BEGIN

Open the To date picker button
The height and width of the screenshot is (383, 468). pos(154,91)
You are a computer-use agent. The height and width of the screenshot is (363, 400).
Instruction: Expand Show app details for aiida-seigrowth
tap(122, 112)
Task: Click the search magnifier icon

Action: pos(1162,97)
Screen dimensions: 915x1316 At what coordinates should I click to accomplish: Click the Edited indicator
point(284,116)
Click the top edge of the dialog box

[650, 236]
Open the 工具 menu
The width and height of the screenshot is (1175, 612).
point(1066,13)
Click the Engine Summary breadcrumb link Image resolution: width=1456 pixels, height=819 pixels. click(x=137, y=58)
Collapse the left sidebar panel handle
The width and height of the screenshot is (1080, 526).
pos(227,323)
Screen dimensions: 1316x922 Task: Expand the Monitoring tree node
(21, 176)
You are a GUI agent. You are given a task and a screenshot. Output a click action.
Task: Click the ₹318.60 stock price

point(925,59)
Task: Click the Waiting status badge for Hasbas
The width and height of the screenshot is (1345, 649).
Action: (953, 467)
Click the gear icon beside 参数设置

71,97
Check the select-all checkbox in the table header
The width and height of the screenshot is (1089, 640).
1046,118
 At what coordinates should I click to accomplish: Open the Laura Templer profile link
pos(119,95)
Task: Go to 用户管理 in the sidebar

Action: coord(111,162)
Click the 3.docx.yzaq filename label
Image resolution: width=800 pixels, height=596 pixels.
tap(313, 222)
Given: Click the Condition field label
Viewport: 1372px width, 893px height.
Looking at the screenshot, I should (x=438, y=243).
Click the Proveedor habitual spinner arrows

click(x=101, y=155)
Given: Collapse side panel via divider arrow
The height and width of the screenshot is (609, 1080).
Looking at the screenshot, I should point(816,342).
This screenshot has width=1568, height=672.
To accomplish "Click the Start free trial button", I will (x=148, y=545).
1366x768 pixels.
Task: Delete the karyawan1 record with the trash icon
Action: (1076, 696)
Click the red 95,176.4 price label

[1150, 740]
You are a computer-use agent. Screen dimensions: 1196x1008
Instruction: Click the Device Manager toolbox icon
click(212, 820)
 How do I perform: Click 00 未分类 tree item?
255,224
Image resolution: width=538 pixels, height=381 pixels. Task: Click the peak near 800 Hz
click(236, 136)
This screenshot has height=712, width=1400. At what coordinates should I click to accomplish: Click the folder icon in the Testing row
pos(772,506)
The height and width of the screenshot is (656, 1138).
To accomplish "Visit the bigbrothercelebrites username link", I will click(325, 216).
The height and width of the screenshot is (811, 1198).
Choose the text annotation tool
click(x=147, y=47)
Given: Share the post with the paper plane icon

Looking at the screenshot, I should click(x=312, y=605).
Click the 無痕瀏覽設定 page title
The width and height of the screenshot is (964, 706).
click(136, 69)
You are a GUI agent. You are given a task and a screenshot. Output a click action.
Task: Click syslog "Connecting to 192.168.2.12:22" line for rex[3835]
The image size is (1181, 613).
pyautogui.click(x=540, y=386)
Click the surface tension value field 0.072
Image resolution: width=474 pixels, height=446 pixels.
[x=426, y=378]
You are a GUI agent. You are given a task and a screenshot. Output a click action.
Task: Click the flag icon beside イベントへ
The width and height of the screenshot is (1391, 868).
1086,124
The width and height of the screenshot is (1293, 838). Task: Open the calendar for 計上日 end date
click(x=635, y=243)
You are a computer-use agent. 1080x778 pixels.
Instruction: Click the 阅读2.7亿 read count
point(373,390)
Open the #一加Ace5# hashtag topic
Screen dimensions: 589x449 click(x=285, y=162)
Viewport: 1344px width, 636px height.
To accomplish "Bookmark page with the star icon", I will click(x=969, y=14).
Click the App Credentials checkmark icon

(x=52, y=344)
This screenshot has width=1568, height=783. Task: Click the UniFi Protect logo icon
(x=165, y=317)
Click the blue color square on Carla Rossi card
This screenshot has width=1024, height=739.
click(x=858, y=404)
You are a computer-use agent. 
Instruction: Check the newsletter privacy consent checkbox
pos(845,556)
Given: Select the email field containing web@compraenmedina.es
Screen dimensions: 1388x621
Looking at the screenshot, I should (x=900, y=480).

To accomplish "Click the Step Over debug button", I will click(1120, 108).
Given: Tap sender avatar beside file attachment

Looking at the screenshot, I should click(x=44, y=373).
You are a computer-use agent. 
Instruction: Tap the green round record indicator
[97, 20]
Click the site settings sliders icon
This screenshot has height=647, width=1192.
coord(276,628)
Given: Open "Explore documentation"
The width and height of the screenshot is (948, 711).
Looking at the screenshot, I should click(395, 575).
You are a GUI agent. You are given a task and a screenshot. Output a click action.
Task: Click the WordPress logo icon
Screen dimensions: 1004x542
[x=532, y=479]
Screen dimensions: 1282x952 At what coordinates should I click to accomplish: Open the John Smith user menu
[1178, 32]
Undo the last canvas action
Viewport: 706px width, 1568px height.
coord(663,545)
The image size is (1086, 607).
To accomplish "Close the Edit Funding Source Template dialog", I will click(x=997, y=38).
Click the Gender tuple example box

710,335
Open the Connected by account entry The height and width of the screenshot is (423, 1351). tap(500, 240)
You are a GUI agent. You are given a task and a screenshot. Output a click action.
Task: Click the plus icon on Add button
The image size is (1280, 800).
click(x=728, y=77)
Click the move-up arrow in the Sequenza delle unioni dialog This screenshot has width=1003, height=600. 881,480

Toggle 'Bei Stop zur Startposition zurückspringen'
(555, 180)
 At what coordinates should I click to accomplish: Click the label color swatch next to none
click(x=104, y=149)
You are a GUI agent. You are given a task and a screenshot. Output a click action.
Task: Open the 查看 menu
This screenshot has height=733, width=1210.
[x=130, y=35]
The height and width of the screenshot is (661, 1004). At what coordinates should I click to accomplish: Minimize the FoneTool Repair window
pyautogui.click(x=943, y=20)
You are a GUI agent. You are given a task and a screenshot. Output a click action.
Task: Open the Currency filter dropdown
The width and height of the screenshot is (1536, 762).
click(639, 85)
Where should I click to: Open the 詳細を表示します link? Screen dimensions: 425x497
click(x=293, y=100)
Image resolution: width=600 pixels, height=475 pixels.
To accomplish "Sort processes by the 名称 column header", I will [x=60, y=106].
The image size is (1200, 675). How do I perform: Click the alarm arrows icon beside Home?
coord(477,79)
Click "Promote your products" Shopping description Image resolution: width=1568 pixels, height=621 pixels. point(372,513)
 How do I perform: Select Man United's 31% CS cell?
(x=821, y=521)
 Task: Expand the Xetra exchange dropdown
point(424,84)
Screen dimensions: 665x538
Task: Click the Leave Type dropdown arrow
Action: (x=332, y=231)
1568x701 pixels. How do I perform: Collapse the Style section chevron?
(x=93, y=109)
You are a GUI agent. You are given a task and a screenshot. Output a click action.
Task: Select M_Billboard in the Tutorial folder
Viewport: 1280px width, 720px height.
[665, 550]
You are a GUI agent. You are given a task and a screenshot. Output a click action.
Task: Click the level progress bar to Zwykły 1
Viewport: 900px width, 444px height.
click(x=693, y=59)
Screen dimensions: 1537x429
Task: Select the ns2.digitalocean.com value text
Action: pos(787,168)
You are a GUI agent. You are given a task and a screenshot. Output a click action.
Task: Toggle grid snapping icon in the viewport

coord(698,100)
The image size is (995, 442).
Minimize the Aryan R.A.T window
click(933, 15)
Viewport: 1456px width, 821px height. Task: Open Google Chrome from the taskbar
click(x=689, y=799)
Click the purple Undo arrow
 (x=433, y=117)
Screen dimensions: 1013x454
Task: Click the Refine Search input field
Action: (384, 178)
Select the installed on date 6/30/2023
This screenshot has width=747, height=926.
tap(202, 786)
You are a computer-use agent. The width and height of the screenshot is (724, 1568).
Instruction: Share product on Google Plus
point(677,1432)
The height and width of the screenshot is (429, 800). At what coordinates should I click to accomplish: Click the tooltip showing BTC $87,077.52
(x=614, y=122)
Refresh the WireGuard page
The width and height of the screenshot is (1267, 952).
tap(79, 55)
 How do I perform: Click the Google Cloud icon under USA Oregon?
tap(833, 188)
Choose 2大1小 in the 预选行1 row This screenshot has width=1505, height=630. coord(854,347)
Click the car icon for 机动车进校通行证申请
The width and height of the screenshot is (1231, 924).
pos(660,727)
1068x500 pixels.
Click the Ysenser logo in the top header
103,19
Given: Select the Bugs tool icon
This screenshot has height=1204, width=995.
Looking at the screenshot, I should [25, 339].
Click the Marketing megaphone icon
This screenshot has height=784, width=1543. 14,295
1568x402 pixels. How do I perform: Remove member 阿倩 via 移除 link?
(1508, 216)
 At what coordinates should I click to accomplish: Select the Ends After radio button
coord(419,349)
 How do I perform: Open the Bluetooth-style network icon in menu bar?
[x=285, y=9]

END

[What to do]
Your task for the entries above: copy exactly the span starting with the line with "Task: Click the flag icon beside イベントへ" and going on through the line with "Click the blue", both lines included, and nothing else.

[Solution for this task]
Task: Click the flag icon beside イベントへ
The width and height of the screenshot is (1391, 868).
1086,124
The width and height of the screenshot is (1293, 838). Task: Open the calendar for 計上日 end date
click(x=635, y=243)
You are a computer-use agent. 1080x778 pixels.
Instruction: Click the 阅读2.7亿 read count
point(373,390)
Open the #一加Ace5# hashtag topic
Screen dimensions: 589x449 click(x=285, y=162)
Viewport: 1344px width, 636px height.
To accomplish "Bookmark page with the star icon", I will click(x=969, y=14).
Click the App Credentials checkmark icon

(x=52, y=344)
This screenshot has width=1568, height=783. Task: Click the UniFi Protect logo icon
(x=165, y=317)
Click the blue color square on Carla Rossi card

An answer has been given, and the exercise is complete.